**Your assignment:** The records must be returned word for word.

Saved entries:
=== Section Start ===
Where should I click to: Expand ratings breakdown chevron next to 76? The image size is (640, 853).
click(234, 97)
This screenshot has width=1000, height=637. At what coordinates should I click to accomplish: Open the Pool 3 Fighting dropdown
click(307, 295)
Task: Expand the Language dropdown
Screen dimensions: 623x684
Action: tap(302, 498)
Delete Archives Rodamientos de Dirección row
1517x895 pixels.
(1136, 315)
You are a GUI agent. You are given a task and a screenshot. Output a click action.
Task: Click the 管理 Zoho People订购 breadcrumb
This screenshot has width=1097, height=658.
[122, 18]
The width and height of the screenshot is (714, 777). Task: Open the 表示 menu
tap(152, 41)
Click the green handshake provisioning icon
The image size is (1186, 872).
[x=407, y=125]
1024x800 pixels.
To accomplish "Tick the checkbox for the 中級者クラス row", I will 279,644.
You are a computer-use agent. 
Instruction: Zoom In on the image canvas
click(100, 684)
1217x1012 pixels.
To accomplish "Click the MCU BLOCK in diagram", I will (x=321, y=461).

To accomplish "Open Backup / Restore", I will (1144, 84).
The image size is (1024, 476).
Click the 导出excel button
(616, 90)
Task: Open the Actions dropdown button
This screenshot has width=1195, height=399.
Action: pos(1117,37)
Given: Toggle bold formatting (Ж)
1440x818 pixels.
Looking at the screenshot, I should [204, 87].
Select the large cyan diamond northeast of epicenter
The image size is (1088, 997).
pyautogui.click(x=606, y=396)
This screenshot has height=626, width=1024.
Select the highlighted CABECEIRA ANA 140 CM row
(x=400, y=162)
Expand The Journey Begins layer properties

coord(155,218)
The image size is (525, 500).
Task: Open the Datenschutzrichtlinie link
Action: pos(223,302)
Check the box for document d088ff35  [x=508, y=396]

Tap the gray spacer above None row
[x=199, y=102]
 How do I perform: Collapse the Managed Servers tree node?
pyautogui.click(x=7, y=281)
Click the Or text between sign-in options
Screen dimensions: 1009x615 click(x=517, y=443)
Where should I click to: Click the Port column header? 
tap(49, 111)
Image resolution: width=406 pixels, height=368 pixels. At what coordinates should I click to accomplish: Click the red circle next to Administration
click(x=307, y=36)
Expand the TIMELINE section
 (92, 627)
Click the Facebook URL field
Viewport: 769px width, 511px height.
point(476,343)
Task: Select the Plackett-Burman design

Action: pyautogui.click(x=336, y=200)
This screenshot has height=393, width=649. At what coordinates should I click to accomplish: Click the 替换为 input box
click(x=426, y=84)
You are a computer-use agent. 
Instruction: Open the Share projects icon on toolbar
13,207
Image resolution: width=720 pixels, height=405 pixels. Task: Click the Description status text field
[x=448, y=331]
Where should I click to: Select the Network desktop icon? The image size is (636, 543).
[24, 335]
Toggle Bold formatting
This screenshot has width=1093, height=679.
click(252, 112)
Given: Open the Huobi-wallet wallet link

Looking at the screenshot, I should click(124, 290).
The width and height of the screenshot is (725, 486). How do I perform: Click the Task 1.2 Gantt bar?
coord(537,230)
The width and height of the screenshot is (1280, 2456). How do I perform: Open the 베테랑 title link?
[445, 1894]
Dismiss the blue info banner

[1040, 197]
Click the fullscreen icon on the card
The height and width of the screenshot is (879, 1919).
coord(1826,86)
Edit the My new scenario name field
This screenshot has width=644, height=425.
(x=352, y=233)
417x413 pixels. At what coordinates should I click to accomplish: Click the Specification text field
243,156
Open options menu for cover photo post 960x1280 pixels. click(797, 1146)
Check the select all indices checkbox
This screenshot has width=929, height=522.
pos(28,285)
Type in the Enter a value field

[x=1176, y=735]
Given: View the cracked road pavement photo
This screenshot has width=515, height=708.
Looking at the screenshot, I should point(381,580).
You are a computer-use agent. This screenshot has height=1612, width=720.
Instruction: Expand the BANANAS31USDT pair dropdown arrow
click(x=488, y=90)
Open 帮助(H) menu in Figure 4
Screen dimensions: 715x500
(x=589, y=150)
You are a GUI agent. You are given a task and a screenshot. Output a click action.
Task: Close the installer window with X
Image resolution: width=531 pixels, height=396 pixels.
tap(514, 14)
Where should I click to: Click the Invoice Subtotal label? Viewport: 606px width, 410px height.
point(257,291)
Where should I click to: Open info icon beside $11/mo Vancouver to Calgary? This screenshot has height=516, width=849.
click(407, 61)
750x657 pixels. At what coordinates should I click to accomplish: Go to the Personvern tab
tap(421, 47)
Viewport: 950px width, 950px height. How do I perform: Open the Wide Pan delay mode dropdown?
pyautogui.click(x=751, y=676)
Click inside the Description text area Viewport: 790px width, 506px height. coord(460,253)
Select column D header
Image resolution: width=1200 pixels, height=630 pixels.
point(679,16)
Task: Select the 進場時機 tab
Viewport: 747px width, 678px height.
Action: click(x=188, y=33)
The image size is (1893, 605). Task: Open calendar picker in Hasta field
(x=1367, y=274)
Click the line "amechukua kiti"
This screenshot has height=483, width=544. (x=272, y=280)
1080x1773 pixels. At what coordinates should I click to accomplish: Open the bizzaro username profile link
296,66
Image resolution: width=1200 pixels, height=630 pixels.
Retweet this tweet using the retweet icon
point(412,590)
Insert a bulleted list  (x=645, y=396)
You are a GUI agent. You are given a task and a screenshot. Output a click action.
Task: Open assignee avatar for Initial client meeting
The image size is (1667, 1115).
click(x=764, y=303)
=== Section End ===
**Exercise result:**
Where should I click to: Expand ratings breakdown chevron next to 76? The image size is (640, 853).
click(234, 97)
This screenshot has width=1000, height=637. At what coordinates should I click to accomplish: Open the Pool 3 Fighting dropdown
click(307, 295)
Task: Expand the Language dropdown
Screen dimensions: 623x684
Action: tap(302, 498)
Delete Archives Rodamientos de Dirección row
1517x895 pixels.
(1136, 315)
You are a GUI agent. You are given a task and a screenshot. Output a click action.
Task: Click the 管理 Zoho People订购 breadcrumb
This screenshot has width=1097, height=658.
[122, 18]
The width and height of the screenshot is (714, 777). Task: Open the 表示 menu
tap(152, 41)
Click the green handshake provisioning icon
The image size is (1186, 872).
[x=407, y=125]
1024x800 pixels.
To accomplish "Tick the checkbox for the 中級者クラス row", I will 279,644.
You are a computer-use agent. 
Instruction: Zoom In on the image canvas
click(100, 684)
1217x1012 pixels.
To accomplish "Click the MCU BLOCK in diagram", I will (x=321, y=461).

To accomplish "Open Backup / Restore", I will (1144, 84).
The image size is (1024, 476).
Click the 导出excel button
(616, 90)
Task: Open the Actions dropdown button
This screenshot has width=1195, height=399.
Action: pos(1117,37)
Given: Toggle bold formatting (Ж)
1440x818 pixels.
Looking at the screenshot, I should [204, 87].
Select the large cyan diamond northeast of epicenter
The image size is (1088, 997).
pyautogui.click(x=606, y=396)
This screenshot has height=626, width=1024.
Select the highlighted CABECEIRA ANA 140 CM row
(x=400, y=162)
Expand The Journey Begins layer properties

coord(155,218)
The image size is (525, 500).
Task: Open the Datenschutzrichtlinie link
Action: pos(223,302)
Check the box for document d088ff35  [x=508, y=396]

Tap the gray spacer above None row
[x=199, y=102]
 How do I perform: Collapse the Managed Servers tree node?
pyautogui.click(x=7, y=281)
Click the Or text between sign-in options
Screen dimensions: 1009x615 click(x=517, y=443)
Where should I click to: Click the Port column header? 
tap(49, 111)
Image resolution: width=406 pixels, height=368 pixels. At what coordinates should I click to accomplish: Click the red circle next to Administration
click(x=307, y=36)
Expand the TIMELINE section
 (92, 627)
Click the Facebook URL field
Viewport: 769px width, 511px height.
point(476,343)
Task: Select the Plackett-Burman design

Action: pyautogui.click(x=336, y=200)
This screenshot has height=393, width=649. At what coordinates should I click to accomplish: Click the 替换为 input box
click(x=426, y=84)
You are a computer-use agent. 
Instruction: Open the Share projects icon on toolbar
13,207
Image resolution: width=720 pixels, height=405 pixels. Task: Click the Description status text field
[x=448, y=331]
Where should I click to: Select the Network desktop icon? The image size is (636, 543).
[24, 335]
Toggle Bold formatting
This screenshot has width=1093, height=679.
click(252, 112)
Given: Open the Huobi-wallet wallet link

Looking at the screenshot, I should click(124, 290).
The width and height of the screenshot is (725, 486). How do I perform: Click the Task 1.2 Gantt bar?
coord(537,230)
The width and height of the screenshot is (1280, 2456). How do I perform: Open the 베테랑 title link?
[445, 1894]
Dismiss the blue info banner

[1040, 197]
Click the fullscreen icon on the card
The height and width of the screenshot is (879, 1919).
coord(1826,86)
Edit the My new scenario name field
This screenshot has width=644, height=425.
(x=352, y=233)
417x413 pixels. At what coordinates should I click to accomplish: Click the Specification text field
243,156
Open options menu for cover photo post 960x1280 pixels. click(797, 1146)
Check the select all indices checkbox
This screenshot has width=929, height=522.
pos(28,285)
Type in the Enter a value field

[x=1176, y=735]
Given: View the cracked road pavement photo
This screenshot has width=515, height=708.
Looking at the screenshot, I should point(381,580).
You are a computer-use agent. This screenshot has height=1612, width=720.
Instruction: Expand the BANANAS31USDT pair dropdown arrow
click(x=488, y=90)
Open 帮助(H) menu in Figure 4
Screen dimensions: 715x500
(x=589, y=150)
You are a GUI agent. You are given a task and a screenshot. Output a click action.
Task: Close the installer window with X
Image resolution: width=531 pixels, height=396 pixels.
tap(514, 14)
Where should I click to: Click the Invoice Subtotal label? Viewport: 606px width, 410px height.
point(257,291)
Where should I click to: Open info icon beside $11/mo Vancouver to Calgary? This screenshot has height=516, width=849.
click(407, 61)
750x657 pixels. At what coordinates should I click to accomplish: Go to the Personvern tab
tap(421, 47)
Viewport: 950px width, 950px height. How do I perform: Open the Wide Pan delay mode dropdown?
pyautogui.click(x=751, y=676)
Click inside the Description text area Viewport: 790px width, 506px height. coord(460,253)
Select column D header
Image resolution: width=1200 pixels, height=630 pixels.
point(679,16)
Task: Select the 進場時機 tab
Viewport: 747px width, 678px height.
Action: click(x=188, y=33)
The image size is (1893, 605). Task: Open calendar picker in Hasta field
(x=1367, y=274)
Click the line "amechukua kiti"
This screenshot has height=483, width=544. (x=272, y=280)
1080x1773 pixels. At what coordinates should I click to accomplish: Open the bizzaro username profile link
296,66
Image resolution: width=1200 pixels, height=630 pixels.
Retweet this tweet using the retweet icon
point(412,590)
Insert a bulleted list  (x=645, y=396)
You are a GUI agent. You are given a task and a screenshot. Output a click action.
Task: Open assignee avatar for Initial client meeting
The image size is (1667, 1115).
click(x=764, y=303)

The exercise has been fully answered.